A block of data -
————————

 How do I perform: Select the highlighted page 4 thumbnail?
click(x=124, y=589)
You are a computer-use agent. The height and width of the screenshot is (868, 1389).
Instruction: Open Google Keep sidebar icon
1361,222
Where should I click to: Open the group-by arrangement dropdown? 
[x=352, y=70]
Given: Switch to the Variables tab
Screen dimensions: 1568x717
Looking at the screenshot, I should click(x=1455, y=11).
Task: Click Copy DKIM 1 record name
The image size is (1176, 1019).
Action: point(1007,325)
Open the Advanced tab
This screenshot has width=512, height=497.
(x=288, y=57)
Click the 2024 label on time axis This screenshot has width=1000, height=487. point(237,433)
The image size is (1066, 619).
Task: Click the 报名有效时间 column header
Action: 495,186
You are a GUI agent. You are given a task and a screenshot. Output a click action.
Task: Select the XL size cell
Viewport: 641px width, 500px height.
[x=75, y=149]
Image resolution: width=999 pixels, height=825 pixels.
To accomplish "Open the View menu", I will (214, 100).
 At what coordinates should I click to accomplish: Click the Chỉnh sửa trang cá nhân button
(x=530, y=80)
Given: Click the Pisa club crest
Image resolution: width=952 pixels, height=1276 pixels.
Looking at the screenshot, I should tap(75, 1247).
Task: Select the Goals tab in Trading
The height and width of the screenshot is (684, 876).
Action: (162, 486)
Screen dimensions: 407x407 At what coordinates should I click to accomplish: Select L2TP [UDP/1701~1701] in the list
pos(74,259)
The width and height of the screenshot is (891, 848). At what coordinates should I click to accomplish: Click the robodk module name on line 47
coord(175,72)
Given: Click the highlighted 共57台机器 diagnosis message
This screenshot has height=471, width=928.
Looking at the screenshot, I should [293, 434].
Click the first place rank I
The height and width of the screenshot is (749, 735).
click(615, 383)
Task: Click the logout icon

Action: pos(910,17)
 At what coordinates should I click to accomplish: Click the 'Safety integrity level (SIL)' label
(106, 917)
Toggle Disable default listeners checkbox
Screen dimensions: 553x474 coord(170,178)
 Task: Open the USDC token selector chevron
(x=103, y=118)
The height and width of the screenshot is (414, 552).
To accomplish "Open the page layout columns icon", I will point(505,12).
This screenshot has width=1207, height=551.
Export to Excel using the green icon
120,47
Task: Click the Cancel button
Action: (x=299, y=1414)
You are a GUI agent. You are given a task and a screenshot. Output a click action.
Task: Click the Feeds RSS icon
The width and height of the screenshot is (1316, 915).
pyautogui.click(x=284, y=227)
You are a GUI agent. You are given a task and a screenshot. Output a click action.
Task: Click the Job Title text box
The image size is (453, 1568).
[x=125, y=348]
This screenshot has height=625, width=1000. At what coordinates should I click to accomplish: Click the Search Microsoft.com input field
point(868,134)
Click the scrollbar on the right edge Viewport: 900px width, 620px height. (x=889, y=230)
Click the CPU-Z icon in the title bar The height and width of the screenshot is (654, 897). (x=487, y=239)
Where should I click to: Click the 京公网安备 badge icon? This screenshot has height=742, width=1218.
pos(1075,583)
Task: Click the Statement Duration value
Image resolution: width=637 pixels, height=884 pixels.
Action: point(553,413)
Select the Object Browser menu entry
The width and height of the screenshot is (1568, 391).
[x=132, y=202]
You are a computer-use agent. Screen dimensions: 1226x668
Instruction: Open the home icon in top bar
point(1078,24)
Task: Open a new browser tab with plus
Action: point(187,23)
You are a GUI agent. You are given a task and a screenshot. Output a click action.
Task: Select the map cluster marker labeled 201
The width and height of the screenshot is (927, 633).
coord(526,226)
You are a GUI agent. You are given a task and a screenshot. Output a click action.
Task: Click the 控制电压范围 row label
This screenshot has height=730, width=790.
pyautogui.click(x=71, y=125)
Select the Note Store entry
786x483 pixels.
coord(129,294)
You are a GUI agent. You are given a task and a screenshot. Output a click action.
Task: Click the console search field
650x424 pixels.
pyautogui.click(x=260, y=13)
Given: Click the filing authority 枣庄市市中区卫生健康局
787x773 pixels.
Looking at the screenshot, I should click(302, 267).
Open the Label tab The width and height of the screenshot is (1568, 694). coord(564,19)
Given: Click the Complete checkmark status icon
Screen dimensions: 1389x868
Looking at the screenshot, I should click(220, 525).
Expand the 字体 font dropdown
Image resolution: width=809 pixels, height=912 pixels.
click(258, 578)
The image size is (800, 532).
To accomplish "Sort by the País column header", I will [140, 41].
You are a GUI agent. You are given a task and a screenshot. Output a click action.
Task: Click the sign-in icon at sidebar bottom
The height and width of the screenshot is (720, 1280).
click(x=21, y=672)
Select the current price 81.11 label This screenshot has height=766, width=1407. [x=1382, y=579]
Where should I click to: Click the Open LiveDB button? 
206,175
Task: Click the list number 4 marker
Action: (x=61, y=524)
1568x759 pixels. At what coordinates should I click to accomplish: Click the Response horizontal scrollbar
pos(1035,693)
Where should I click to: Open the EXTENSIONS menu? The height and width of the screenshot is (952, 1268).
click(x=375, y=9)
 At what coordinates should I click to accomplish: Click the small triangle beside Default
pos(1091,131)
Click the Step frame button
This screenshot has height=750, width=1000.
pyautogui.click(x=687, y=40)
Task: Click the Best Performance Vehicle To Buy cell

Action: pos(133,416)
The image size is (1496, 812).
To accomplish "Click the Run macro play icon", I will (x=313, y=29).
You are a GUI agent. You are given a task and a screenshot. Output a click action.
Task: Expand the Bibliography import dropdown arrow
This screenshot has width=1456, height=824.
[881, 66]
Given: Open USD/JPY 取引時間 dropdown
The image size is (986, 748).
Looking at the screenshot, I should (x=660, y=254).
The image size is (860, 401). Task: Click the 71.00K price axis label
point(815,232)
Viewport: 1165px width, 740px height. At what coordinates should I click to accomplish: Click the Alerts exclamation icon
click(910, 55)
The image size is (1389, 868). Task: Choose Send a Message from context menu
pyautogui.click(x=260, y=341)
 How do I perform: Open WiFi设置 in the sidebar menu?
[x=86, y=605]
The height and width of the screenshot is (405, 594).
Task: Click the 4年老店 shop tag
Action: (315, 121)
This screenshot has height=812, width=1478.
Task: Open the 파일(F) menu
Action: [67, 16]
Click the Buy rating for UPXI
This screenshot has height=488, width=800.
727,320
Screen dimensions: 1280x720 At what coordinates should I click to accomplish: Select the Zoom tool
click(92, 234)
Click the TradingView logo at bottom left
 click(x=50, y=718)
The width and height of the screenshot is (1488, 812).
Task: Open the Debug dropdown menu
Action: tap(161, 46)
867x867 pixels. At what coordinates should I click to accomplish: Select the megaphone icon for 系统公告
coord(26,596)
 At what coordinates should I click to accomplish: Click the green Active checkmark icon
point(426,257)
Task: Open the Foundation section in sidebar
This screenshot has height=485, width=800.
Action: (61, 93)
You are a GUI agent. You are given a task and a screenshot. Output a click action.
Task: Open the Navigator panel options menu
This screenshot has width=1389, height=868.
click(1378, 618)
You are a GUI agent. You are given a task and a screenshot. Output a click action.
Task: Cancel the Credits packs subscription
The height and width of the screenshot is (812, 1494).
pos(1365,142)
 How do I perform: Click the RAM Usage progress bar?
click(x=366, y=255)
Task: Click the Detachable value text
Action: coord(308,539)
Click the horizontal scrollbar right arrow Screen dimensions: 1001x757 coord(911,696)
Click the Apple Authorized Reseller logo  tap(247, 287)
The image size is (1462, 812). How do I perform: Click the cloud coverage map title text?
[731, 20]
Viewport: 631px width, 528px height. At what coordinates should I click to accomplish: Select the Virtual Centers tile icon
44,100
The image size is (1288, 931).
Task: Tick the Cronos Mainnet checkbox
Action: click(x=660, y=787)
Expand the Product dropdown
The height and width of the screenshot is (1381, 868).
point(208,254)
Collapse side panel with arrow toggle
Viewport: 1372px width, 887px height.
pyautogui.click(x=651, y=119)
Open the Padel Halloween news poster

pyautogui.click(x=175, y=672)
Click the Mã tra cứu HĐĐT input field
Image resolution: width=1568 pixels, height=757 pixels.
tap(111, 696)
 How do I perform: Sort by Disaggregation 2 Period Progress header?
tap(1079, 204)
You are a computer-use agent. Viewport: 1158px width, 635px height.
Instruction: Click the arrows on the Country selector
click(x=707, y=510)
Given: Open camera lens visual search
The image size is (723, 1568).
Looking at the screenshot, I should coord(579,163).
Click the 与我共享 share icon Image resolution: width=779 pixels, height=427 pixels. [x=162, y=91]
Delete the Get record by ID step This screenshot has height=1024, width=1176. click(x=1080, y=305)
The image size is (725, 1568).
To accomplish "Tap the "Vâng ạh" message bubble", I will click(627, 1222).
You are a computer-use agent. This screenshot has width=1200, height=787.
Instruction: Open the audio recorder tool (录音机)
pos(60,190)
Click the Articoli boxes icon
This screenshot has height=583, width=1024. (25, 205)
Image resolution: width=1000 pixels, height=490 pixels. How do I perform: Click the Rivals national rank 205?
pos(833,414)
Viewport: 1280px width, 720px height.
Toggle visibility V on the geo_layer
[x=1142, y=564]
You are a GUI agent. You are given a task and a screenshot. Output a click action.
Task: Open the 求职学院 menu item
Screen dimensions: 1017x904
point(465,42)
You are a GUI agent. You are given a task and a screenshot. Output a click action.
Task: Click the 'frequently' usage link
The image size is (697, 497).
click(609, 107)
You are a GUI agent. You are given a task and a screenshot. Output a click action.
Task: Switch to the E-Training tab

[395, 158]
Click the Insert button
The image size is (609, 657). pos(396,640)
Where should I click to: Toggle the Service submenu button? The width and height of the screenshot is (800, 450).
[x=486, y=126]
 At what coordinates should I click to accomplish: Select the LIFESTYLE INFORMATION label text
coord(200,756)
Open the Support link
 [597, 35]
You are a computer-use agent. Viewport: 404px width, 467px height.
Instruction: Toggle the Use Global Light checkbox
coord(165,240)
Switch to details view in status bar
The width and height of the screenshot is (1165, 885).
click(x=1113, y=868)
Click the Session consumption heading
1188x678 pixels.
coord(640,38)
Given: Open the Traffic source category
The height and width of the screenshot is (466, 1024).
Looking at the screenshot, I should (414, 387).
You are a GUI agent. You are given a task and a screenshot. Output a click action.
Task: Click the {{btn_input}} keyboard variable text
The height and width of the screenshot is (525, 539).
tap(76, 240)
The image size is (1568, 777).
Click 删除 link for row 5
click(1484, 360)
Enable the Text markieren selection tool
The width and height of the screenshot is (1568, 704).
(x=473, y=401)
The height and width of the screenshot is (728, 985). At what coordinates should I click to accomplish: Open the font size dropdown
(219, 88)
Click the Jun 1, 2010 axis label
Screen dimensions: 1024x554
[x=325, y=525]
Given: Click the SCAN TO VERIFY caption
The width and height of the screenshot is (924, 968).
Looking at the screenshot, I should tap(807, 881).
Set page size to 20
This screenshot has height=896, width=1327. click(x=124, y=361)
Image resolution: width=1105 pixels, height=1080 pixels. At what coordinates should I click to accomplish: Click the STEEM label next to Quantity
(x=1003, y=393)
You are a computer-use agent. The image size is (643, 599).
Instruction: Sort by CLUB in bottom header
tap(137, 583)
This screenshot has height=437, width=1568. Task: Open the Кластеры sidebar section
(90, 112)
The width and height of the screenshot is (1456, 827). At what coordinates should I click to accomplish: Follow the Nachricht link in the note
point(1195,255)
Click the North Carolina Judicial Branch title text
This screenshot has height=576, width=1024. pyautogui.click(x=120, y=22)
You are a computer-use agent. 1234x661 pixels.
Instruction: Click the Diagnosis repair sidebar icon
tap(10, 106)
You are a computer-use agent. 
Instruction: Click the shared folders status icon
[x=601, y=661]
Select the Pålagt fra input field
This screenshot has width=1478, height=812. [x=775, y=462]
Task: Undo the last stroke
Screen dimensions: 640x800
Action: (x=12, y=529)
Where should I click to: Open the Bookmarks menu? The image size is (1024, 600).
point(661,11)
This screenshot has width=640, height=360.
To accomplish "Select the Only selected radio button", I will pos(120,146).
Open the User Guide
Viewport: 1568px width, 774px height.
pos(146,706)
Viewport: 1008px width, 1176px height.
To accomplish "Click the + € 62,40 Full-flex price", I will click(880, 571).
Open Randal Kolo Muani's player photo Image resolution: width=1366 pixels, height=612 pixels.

————————

Task prompt -
Copy out the lines of the entries above, starting with the line that contains "The image size is (1496, 812)." and ending with the line that contains "will (x=313, y=29).", including both of those lines.

Exercise answer -
The image size is (1496, 812).
To accomplish "Click the Run macro play icon", I will (x=313, y=29).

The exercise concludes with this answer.